Please rewrite the records below, swapping "wrench icon" for "gear icon" and keeping everything else unchanged.

-- BEGIN --

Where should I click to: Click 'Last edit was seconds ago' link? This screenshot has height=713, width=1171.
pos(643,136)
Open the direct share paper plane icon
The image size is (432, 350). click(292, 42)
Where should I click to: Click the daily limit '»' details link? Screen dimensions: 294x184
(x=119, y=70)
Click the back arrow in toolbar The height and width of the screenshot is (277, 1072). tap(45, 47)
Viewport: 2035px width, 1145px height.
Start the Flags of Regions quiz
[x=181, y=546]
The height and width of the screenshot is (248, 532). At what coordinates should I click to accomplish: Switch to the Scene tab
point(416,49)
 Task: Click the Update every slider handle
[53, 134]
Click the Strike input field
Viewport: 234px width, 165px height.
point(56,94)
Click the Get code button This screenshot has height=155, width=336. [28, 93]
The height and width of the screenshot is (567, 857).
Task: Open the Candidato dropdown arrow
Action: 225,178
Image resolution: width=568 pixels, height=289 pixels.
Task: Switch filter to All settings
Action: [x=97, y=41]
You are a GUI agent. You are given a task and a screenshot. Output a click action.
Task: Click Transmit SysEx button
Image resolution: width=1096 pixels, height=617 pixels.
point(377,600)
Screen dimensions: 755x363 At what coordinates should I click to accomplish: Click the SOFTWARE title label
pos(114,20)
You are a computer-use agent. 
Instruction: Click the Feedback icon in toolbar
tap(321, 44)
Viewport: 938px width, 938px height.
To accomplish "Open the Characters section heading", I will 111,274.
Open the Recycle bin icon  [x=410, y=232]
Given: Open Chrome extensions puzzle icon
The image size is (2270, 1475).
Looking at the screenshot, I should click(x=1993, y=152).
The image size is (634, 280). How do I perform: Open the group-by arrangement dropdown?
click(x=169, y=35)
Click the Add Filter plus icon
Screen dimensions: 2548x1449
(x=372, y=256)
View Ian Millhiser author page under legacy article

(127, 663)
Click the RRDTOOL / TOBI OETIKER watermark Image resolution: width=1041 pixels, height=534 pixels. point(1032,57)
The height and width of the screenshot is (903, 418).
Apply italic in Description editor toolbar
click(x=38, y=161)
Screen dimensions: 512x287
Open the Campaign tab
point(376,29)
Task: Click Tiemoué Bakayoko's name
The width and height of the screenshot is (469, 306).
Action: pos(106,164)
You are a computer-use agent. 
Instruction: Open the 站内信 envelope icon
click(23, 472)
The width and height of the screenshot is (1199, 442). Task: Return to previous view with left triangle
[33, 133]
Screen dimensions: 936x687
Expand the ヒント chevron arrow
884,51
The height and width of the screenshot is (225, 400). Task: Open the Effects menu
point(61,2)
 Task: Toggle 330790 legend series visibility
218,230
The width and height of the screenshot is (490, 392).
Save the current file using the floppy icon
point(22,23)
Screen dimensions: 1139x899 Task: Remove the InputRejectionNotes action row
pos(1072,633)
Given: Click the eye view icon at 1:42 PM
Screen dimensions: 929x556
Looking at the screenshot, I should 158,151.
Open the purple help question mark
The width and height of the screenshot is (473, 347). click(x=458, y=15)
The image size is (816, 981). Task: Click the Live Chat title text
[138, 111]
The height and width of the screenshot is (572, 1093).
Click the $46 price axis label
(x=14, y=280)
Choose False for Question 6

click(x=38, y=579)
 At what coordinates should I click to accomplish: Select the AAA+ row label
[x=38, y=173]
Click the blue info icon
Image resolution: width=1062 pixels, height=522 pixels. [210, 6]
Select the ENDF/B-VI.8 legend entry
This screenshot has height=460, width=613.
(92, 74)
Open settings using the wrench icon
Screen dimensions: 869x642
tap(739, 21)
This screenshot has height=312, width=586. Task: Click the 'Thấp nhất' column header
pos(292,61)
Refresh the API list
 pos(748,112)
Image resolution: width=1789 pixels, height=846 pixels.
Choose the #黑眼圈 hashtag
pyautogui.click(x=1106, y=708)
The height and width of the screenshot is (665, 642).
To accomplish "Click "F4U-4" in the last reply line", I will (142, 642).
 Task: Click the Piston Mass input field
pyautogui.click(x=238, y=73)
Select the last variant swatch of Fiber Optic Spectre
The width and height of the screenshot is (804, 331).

-- END --

**Task response**
Where should I click to: Click 'Last edit was seconds ago' link? This screenshot has height=713, width=1171.
pos(643,136)
Open the direct share paper plane icon
The image size is (432, 350). click(292, 42)
Where should I click to: Click the daily limit '»' details link? Screen dimensions: 294x184
(x=119, y=70)
Click the back arrow in toolbar The height and width of the screenshot is (277, 1072). tap(45, 47)
Viewport: 2035px width, 1145px height.
Start the Flags of Regions quiz
[x=181, y=546]
The height and width of the screenshot is (248, 532). At what coordinates should I click to accomplish: Switch to the Scene tab
point(416,49)
 Task: Click the Update every slider handle
[53, 134]
Click the Strike input field
Viewport: 234px width, 165px height.
point(56,94)
Click the Get code button This screenshot has height=155, width=336. [28, 93]
The height and width of the screenshot is (567, 857).
Task: Open the Candidato dropdown arrow
Action: 225,178
Image resolution: width=568 pixels, height=289 pixels.
Task: Switch filter to All settings
Action: [x=97, y=41]
You are a GUI agent. You are given a task and a screenshot. Output a click action.
Task: Click Transmit SysEx button
Image resolution: width=1096 pixels, height=617 pixels.
point(377,600)
Screen dimensions: 755x363 At what coordinates should I click to accomplish: Click the SOFTWARE title label
pos(114,20)
You are a computer-use agent. 
Instruction: Click the Feedback icon in toolbar
tap(321, 44)
Viewport: 938px width, 938px height.
To accomplish "Open the Characters section heading", I will 111,274.
Open the Recycle bin icon  [x=410, y=232]
Given: Open Chrome extensions puzzle icon
The image size is (2270, 1475).
Looking at the screenshot, I should click(x=1993, y=152).
The image size is (634, 280). How do I perform: Open the group-by arrangement dropdown?
click(x=169, y=35)
Click the Add Filter plus icon
Screen dimensions: 2548x1449
(x=372, y=256)
View Ian Millhiser author page under legacy article

(127, 663)
Click the RRDTOOL / TOBI OETIKER watermark Image resolution: width=1041 pixels, height=534 pixels. point(1032,57)
The height and width of the screenshot is (903, 418).
Apply italic in Description editor toolbar
click(x=38, y=161)
Screen dimensions: 512x287
Open the Campaign tab
point(376,29)
Task: Click Tiemoué Bakayoko's name
The width and height of the screenshot is (469, 306).
Action: pos(106,164)
You are a computer-use agent. 
Instruction: Open the 站内信 envelope icon
click(23, 472)
The width and height of the screenshot is (1199, 442). Task: Return to previous view with left triangle
[33, 133]
Screen dimensions: 936x687
Expand the ヒント chevron arrow
884,51
The height and width of the screenshot is (225, 400). Task: Open the Effects menu
point(61,2)
 Task: Toggle 330790 legend series visibility
218,230
The width and height of the screenshot is (490, 392).
Save the current file using the floppy icon
point(22,23)
Screen dimensions: 1139x899 Task: Remove the InputRejectionNotes action row
pos(1072,633)
Given: Click the eye view icon at 1:42 PM
Screen dimensions: 929x556
Looking at the screenshot, I should 158,151.
Open the purple help question mark
The width and height of the screenshot is (473, 347). click(x=458, y=15)
The image size is (816, 981). Task: Click the Live Chat title text
[138, 111]
The height and width of the screenshot is (572, 1093).
Click the $46 price axis label
(x=14, y=280)
Choose False for Question 6

click(x=38, y=579)
 At what coordinates should I click to accomplish: Select the AAA+ row label
[x=38, y=173]
Click the blue info icon
Image resolution: width=1062 pixels, height=522 pixels. [210, 6]
Select the ENDF/B-VI.8 legend entry
This screenshot has height=460, width=613.
(92, 74)
Open settings using the gear icon
Screen dimensions: 869x642
tap(739, 21)
This screenshot has height=312, width=586. Task: Click the 'Thấp nhất' column header
pos(292,61)
Refresh the API list
 pos(748,112)
Image resolution: width=1789 pixels, height=846 pixels.
Choose the #黑眼圈 hashtag
pyautogui.click(x=1106, y=708)
The height and width of the screenshot is (665, 642).
To accomplish "Click "F4U-4" in the last reply line", I will (142, 642).
 Task: Click the Piston Mass input field
pyautogui.click(x=238, y=73)
Select the last variant swatch of Fiber Optic Spectre
The width and height of the screenshot is (804, 331).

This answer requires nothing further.